-
Notifications
You must be signed in to change notification settings - Fork 28
Description
(dcramer/erikrose - first, thanks for taking an interest in chardet - good to see someone is rescuing this useful package from oblivion).
Just noticed a serious logic bug in latin1prober. At line 133, you'll see:
confidence = (self._mFreqCounter[3] / total) - (self._mFreqCounter[1] * 20.0 / total)
The problem with this is that self._mFreqCounter[3] and total are both integers, so this first term is always 0 any time self._mFreqCounter[3] != total, meaning that confidence is 0 for all cases where self._mFreqCounter[3] != total. In other words, even one "unlikely" character transition in a document of any length will produce a confidence of 0. This is certainly not the behavior of the original Mozilla code, which does this all in floating point.
An example document which shows this problem can be found at: http://www.lvo.com/GASTRONOMIE/VINS/VITI/VITI1F.HTML
A simple fix would be to change this line of code to:
confidence = (self._mFreqCounter[3] - self._mFreqCounter[1] * 20.0) / total
which obviates the multiple divisions as well.

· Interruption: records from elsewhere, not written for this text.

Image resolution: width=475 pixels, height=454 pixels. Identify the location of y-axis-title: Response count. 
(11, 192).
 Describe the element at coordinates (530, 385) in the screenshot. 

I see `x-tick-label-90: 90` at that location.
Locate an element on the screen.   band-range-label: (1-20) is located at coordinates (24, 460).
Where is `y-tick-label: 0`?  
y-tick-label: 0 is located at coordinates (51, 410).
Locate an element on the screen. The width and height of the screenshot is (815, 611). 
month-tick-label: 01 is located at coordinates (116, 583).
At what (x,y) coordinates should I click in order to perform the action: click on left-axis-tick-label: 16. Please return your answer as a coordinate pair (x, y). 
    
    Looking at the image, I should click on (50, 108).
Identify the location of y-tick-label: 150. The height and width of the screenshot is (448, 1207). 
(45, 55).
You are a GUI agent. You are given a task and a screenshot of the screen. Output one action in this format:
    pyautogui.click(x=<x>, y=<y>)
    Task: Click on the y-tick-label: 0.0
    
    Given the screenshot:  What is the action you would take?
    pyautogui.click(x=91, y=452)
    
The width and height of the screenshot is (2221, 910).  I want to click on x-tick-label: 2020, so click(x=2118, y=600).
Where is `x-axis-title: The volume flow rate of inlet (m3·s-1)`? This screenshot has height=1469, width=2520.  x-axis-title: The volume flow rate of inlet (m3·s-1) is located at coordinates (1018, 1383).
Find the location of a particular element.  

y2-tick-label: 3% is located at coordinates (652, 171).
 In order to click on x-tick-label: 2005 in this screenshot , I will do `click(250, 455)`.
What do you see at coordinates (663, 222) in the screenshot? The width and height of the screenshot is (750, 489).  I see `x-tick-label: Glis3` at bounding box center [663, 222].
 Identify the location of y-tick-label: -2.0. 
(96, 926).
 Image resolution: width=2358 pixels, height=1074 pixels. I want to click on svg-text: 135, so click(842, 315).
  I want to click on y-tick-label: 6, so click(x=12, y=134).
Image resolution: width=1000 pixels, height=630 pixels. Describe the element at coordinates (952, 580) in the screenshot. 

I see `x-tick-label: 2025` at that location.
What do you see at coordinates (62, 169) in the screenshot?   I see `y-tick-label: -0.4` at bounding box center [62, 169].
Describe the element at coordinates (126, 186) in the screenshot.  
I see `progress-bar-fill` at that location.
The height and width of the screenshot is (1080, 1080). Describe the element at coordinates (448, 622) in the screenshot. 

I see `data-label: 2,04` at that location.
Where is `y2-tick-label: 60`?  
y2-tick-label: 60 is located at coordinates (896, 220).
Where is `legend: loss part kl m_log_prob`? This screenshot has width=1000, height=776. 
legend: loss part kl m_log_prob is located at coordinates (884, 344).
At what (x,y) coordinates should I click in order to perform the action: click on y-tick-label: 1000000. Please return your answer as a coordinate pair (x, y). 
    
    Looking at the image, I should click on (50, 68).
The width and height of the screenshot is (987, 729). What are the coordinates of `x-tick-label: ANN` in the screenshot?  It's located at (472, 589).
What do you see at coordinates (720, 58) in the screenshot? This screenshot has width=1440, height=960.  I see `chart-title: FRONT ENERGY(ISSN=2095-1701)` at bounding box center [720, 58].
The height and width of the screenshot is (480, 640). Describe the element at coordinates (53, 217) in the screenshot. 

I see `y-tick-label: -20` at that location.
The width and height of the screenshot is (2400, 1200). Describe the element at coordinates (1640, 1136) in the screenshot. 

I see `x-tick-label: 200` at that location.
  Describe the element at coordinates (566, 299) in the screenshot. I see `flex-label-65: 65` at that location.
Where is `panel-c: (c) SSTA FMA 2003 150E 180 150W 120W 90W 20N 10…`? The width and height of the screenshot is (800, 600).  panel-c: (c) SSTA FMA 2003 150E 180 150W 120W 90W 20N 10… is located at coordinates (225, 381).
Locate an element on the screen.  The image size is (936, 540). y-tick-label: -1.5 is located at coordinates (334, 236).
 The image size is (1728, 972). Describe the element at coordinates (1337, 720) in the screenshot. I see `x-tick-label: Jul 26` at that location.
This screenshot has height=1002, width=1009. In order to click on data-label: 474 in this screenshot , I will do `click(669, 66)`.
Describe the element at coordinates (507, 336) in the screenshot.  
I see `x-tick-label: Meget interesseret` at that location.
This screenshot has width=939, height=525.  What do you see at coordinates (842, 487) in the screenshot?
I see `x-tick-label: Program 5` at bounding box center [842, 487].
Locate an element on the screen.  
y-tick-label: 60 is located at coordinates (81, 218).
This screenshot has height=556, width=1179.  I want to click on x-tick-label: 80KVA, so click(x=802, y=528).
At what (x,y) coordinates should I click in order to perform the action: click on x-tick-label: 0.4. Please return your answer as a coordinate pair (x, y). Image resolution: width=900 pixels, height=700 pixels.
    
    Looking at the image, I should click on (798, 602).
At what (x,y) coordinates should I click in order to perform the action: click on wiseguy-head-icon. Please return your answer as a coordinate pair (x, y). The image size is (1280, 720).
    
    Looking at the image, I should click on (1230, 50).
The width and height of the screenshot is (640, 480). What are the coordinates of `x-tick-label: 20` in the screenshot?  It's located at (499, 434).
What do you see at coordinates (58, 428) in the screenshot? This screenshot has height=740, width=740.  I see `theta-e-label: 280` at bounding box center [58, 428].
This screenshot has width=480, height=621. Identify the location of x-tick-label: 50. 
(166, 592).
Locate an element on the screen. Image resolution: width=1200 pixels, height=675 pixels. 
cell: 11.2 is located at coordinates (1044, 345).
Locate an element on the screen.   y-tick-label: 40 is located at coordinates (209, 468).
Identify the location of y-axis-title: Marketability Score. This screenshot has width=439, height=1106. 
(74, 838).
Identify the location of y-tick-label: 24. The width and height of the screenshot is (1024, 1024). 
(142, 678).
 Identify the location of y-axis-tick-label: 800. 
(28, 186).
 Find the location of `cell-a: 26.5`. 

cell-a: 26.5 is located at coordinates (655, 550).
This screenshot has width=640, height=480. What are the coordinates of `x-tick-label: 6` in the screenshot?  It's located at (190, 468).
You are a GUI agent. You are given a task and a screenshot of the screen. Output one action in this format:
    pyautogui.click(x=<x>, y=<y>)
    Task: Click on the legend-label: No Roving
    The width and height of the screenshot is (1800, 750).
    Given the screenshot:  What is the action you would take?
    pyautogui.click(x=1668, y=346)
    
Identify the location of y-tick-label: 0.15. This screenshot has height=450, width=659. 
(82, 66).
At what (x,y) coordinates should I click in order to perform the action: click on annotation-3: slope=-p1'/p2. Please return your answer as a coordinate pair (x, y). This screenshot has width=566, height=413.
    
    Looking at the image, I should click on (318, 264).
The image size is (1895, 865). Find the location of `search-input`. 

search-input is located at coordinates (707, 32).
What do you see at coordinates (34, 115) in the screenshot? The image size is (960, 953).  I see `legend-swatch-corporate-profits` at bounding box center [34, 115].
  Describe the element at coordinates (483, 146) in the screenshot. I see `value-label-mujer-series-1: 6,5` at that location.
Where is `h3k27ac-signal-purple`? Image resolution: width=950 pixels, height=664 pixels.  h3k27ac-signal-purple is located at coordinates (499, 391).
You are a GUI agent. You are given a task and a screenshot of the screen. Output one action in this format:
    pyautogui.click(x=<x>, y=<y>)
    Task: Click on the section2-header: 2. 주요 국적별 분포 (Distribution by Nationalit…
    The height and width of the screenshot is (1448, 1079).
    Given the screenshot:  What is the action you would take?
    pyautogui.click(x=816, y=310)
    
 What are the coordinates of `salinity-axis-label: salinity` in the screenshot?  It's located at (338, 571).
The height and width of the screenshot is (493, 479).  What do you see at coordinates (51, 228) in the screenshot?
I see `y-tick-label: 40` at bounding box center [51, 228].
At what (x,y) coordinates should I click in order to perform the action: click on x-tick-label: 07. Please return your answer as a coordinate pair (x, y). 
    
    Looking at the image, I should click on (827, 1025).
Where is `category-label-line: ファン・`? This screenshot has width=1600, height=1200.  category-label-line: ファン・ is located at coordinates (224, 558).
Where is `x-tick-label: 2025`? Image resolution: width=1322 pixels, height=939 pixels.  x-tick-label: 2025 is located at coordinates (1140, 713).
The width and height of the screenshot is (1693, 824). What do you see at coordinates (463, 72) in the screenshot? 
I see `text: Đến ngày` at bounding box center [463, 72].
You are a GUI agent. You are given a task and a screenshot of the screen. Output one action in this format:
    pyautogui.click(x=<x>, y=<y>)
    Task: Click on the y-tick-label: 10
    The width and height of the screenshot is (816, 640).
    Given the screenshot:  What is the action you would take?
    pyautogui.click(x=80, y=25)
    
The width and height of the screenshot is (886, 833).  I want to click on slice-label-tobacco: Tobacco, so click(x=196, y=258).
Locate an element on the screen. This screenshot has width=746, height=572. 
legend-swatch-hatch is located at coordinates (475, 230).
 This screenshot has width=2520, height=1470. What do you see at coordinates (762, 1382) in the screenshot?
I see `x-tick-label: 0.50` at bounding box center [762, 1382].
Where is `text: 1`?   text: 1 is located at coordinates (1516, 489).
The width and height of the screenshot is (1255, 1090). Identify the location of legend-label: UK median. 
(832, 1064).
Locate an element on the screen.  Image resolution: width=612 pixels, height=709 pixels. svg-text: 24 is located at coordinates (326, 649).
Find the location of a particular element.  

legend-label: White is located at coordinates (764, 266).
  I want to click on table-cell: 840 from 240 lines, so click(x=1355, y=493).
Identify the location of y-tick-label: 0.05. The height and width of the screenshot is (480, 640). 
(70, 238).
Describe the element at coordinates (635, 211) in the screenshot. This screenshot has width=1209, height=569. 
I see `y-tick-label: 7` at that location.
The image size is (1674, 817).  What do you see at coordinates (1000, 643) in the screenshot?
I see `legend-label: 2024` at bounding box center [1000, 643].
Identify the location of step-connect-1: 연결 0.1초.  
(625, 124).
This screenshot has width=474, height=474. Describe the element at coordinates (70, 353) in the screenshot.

As an aside, the "0.5" confidence multiplier (a few lines later in the code) is a wild guess (as the original authors note, this is sort of a hacky Latin-1 detector anyway). I've had better experience with 0.8 (for example, the document given in this report is incorrectly detected as 'iso-8859-2,' which wreaks havoc on the accents, until about 0.8), though your mileage may vary.